(Beginning of DATASET RECORDS)

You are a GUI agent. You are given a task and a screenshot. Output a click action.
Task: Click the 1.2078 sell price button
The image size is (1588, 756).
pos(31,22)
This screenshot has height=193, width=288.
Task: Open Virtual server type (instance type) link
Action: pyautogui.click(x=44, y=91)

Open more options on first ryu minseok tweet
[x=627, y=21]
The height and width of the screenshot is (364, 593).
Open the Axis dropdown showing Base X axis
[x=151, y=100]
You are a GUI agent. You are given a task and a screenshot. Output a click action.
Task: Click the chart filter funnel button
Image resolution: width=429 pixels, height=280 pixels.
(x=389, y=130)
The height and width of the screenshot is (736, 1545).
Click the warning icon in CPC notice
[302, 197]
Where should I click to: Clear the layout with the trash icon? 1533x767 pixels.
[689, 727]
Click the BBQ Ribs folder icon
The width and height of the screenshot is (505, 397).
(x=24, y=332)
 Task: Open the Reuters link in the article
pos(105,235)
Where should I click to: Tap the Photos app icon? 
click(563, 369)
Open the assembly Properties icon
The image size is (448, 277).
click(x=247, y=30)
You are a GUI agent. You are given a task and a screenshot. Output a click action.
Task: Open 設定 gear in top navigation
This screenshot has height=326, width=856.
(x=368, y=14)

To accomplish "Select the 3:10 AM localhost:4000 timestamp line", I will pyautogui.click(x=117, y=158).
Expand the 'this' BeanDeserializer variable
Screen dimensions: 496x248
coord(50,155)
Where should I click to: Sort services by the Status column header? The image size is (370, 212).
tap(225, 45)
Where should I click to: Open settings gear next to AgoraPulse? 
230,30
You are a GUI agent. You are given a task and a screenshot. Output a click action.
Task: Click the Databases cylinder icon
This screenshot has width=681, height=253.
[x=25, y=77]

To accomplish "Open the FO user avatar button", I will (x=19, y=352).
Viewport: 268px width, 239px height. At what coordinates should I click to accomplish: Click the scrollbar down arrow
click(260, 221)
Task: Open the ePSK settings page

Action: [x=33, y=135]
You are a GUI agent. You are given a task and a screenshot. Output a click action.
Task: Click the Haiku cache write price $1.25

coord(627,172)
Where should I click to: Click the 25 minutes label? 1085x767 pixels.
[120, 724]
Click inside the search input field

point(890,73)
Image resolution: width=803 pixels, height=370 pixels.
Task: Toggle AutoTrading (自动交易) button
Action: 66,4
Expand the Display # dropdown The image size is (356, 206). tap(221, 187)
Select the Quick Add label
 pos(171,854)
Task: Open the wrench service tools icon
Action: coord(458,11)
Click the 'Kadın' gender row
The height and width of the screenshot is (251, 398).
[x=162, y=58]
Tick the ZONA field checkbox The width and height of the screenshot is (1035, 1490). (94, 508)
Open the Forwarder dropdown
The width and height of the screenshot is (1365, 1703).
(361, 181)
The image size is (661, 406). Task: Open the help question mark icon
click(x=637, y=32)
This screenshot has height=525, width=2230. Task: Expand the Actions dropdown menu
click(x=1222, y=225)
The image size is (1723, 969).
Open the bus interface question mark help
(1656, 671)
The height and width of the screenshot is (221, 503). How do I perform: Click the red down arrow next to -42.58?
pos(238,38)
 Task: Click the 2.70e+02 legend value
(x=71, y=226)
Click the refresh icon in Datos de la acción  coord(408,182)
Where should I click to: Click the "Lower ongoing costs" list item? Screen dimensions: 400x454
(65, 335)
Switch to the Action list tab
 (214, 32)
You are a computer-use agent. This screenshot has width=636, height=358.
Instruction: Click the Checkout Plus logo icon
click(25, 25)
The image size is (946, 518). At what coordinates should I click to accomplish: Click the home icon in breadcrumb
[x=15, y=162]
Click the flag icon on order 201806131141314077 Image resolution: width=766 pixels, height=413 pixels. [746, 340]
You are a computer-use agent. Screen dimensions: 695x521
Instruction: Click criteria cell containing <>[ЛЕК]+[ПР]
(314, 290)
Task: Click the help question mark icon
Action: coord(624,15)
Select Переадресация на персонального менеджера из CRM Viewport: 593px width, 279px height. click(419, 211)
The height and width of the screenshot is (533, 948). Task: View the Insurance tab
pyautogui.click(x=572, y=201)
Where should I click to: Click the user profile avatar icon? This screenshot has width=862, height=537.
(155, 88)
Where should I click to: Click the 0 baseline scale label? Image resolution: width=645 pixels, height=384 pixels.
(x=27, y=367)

(End of DATASET RECORDS)

Could you print all of the data above once more, unaltered?

:: RESPONSE AREA ::
You are a GUI agent. You are given a task and a screenshot. Output a click action.
Task: Click the 1.2078 sell price button
The image size is (1588, 756).
pos(31,22)
This screenshot has height=193, width=288.
Task: Open Virtual server type (instance type) link
Action: pyautogui.click(x=44, y=91)

Open more options on first ryu minseok tweet
[x=627, y=21]
The height and width of the screenshot is (364, 593).
Open the Axis dropdown showing Base X axis
[x=151, y=100]
You are a GUI agent. You are given a task and a screenshot. Output a click action.
Task: Click the chart filter funnel button
Image resolution: width=429 pixels, height=280 pixels.
(x=389, y=130)
The height and width of the screenshot is (736, 1545).
Click the warning icon in CPC notice
[302, 197]
Where should I click to: Clear the layout with the trash icon? 1533x767 pixels.
[689, 727]
Click the BBQ Ribs folder icon
The width and height of the screenshot is (505, 397).
(x=24, y=332)
 Task: Open the Reuters link in the article
pos(105,235)
Where should I click to: Tap the Photos app icon? 
click(563, 369)
Open the assembly Properties icon
The image size is (448, 277).
click(x=247, y=30)
You are a GUI agent. You are given a task and a screenshot. Output a click action.
Task: Open 設定 gear in top navigation
This screenshot has height=326, width=856.
(x=368, y=14)

To accomplish "Select the 3:10 AM localhost:4000 timestamp line", I will pyautogui.click(x=117, y=158).
Expand the 'this' BeanDeserializer variable
Screen dimensions: 496x248
coord(50,155)
Where should I click to: Sort services by the Status column header? The image size is (370, 212).
tap(225, 45)
Where should I click to: Open settings gear next to AgoraPulse? 
230,30
You are a GUI agent. You are given a task and a screenshot. Output a click action.
Task: Click the Databases cylinder icon
This screenshot has width=681, height=253.
[x=25, y=77]

To accomplish "Open the FO user avatar button", I will (x=19, y=352).
Viewport: 268px width, 239px height. At what coordinates should I click to accomplish: Click the scrollbar down arrow
click(260, 221)
Task: Open the ePSK settings page

Action: [x=33, y=135]
You are a GUI agent. You are given a task and a screenshot. Output a click action.
Task: Click the Haiku cache write price $1.25

coord(627,172)
Where should I click to: Click the 25 minutes label? 1085x767 pixels.
[120, 724]
Click inside the search input field

point(890,73)
Image resolution: width=803 pixels, height=370 pixels.
Task: Toggle AutoTrading (自动交易) button
Action: 66,4
Expand the Display # dropdown The image size is (356, 206). tap(221, 187)
Select the Quick Add label
 pos(171,854)
Task: Open the wrench service tools icon
Action: coord(458,11)
Click the 'Kadın' gender row
The height and width of the screenshot is (251, 398).
[x=162, y=58]
Tick the ZONA field checkbox The width and height of the screenshot is (1035, 1490). (94, 508)
Open the Forwarder dropdown
The width and height of the screenshot is (1365, 1703).
(361, 181)
The image size is (661, 406). Task: Open the help question mark icon
click(x=637, y=32)
This screenshot has height=525, width=2230. Task: Expand the Actions dropdown menu
click(x=1222, y=225)
The image size is (1723, 969).
Open the bus interface question mark help
(1656, 671)
The height and width of the screenshot is (221, 503). How do I perform: Click the red down arrow next to -42.58?
pos(238,38)
 Task: Click the 2.70e+02 legend value
(x=71, y=226)
Click the refresh icon in Datos de la acción  coord(408,182)
Where should I click to: Click the "Lower ongoing costs" list item? Screen dimensions: 400x454
(65, 335)
Switch to the Action list tab
 (214, 32)
You are a computer-use agent. This screenshot has width=636, height=358.
Instruction: Click the Checkout Plus logo icon
click(25, 25)
The image size is (946, 518). At what coordinates should I click to accomplish: Click the home icon in breadcrumb
[x=15, y=162]
Click the flag icon on order 201806131141314077 Image resolution: width=766 pixels, height=413 pixels. [746, 340]
You are a computer-use agent. Screen dimensions: 695x521
Instruction: Click criteria cell containing <>[ЛЕК]+[ПР]
(314, 290)
Task: Click the help question mark icon
Action: coord(624,15)
Select Переадресация на персонального менеджера из CRM Viewport: 593px width, 279px height. click(419, 211)
The height and width of the screenshot is (533, 948). Task: View the Insurance tab
pyautogui.click(x=572, y=201)
Where should I click to: Click the user profile avatar icon? This screenshot has width=862, height=537.
(155, 88)
Where should I click to: Click the 0 baseline scale label? Image resolution: width=645 pixels, height=384 pixels.
(x=27, y=367)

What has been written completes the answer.